Sciencemadness Discussion Board
Not logged in [Login ]
Go To Bottom

Printable Version  
 Pages:  1  
Author: Subject: Download an open forum backup!
Polverone
Now celebrating 21 years of madness
*********




Posts: 3186
Registered: 19-5-2002
Location: The Sunny Pacific Northwest
Member Is Offline

Mood: Waiting for spring

[*] posted on 29-4-2005 at 10:41
Download an open forum backup!


Sciencemadness.org is now offering for the first time what I hope will become a standard fixture in online chemistry communities: an open, freely available offline archive of messages and files from this discussion board. This is only a first release, and it has a few glitches and rough edges to work out. Here's what it already has to offer:

-An archive of static HTML copies of forum index pages from all sections but Whimsy and Detritus (Whimsy may be added at a later date)

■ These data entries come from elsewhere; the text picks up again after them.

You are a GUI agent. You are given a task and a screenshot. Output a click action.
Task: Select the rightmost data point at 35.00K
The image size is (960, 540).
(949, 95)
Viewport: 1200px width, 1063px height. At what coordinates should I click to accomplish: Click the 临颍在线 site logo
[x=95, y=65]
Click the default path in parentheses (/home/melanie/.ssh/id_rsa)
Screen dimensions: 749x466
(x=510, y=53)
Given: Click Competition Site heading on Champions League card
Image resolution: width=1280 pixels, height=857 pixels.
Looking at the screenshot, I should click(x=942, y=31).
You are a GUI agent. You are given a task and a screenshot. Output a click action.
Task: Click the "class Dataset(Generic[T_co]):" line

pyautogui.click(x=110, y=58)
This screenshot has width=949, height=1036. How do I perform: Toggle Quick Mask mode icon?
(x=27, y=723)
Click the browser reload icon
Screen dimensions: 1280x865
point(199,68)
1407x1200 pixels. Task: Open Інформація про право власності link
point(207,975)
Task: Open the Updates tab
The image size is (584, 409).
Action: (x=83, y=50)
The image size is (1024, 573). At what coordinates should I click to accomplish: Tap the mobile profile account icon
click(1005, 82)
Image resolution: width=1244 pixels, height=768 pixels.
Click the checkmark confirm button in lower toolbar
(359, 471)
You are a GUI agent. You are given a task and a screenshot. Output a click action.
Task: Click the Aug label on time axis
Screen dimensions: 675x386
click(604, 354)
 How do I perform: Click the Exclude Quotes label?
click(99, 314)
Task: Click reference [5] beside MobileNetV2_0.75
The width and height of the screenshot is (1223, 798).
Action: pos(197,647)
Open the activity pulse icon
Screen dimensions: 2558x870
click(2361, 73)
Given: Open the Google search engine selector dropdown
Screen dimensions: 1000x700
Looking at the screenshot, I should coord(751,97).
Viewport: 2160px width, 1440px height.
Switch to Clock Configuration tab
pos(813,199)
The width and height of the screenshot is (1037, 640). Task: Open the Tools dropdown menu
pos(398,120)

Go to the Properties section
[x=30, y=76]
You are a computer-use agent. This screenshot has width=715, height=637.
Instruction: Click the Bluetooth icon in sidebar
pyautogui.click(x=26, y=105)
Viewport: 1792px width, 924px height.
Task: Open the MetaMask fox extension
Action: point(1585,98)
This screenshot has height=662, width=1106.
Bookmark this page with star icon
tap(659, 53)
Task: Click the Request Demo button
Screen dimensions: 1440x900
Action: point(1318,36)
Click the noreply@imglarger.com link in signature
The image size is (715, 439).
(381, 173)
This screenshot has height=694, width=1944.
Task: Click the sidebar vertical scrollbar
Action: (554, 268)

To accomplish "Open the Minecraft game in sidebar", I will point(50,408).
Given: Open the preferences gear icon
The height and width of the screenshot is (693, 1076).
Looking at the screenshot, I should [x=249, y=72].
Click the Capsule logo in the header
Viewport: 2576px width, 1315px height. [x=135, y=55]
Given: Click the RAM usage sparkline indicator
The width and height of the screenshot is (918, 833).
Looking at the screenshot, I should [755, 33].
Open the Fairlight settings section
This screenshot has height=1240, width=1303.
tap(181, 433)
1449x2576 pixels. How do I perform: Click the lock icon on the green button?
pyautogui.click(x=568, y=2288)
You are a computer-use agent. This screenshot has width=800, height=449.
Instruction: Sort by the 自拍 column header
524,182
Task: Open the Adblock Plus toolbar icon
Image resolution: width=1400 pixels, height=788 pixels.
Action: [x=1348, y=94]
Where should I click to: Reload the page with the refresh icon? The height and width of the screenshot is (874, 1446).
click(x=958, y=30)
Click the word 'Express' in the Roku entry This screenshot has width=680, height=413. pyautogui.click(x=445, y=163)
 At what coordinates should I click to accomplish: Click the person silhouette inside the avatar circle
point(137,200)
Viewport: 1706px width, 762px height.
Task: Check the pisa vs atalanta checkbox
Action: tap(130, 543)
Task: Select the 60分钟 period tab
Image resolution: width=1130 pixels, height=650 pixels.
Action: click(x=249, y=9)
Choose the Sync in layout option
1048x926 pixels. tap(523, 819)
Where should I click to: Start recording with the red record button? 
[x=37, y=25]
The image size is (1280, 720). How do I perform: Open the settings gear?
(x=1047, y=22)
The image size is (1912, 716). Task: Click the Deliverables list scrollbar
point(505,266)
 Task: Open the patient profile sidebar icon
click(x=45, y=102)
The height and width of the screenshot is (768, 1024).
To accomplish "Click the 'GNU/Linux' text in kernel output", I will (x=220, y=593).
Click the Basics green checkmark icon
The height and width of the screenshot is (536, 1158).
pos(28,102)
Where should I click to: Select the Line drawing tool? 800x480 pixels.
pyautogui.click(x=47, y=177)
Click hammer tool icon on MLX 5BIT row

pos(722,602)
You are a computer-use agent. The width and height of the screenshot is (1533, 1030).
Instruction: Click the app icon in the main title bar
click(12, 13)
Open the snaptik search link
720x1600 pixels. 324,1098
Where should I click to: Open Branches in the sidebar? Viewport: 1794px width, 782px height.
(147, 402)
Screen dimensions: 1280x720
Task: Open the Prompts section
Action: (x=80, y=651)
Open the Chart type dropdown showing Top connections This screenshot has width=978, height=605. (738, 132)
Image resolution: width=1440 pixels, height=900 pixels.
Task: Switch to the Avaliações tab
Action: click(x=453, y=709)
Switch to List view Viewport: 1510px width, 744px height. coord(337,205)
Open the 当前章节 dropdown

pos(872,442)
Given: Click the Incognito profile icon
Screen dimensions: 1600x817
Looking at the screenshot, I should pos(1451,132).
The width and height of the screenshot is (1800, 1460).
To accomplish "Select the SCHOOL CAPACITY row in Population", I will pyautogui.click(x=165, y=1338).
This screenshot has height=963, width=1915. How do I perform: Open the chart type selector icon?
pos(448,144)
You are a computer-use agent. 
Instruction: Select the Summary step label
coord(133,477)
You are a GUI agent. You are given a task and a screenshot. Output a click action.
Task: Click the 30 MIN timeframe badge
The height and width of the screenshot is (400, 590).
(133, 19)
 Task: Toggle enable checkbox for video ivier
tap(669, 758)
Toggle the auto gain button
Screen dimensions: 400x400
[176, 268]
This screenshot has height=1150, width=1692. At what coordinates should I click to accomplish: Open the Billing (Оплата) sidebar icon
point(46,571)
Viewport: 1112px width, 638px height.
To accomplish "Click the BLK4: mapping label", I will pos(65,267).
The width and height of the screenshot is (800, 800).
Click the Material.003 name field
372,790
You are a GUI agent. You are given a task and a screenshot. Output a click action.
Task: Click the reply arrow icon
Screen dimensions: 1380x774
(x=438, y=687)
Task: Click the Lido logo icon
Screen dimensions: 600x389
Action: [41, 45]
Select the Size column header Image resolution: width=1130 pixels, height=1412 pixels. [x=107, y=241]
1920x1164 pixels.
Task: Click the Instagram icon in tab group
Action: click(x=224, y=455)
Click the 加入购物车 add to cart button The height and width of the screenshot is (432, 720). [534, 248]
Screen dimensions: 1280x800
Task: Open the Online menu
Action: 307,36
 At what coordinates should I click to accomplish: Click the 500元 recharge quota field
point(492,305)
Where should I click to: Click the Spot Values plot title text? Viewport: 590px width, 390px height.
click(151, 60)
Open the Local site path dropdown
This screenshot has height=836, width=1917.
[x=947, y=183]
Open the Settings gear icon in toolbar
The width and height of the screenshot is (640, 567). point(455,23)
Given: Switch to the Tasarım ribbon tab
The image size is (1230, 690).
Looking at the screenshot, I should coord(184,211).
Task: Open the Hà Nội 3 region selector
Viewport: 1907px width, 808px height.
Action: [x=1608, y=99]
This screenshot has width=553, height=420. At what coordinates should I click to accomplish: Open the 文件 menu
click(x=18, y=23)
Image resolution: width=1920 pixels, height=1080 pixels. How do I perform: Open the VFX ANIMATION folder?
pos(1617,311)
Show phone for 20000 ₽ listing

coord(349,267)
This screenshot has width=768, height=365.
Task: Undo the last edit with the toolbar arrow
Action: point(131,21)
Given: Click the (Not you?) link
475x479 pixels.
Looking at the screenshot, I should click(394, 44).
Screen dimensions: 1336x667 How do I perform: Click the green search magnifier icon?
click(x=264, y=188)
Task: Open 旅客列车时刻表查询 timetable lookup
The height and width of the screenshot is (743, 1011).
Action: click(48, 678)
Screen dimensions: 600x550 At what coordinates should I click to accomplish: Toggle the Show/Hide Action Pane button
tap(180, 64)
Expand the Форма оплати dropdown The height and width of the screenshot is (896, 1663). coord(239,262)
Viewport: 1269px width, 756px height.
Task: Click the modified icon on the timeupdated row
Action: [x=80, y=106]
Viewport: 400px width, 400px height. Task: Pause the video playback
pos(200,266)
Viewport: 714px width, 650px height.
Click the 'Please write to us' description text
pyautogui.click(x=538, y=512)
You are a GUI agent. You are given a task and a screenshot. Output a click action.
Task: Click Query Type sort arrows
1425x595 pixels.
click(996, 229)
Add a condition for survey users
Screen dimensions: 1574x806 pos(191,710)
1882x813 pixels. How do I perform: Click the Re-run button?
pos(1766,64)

-An archive of static HTML copies of all threads from all sections but Whimsy and Detritus (Whimsy may be added at a later date)

-Modifications to make the static HTML indices refer to the static HTML threads, and to make all static HTML pages use local copies of graphics files and attachments

-An optional media archive containing copies of all attachments and inline images from threads

Here's some of the rough edges that I hope to address in the future:

-User-added links from one thread to another still refer to the online site, not the offline archive; there are also other opportunities to rewrite links for local use

-There's considerable page clutter that I can and should remove before the next release; there's no use for Post New Topic, Today's Posts, etc. in an offline archive

-A disturbingly large fraction of attachments seemed to download with errors; I'm not sure if this is a problem with my archiving software, the board, or the original uploads

-All threads appear as single HTML files; this is taxing to browsers/computers on large threads

The base archive, containing board icons/graphics and threads, can be found here: http://www.sciencemadness.org/archive/sm_main.zip, 21,840,110 bytes.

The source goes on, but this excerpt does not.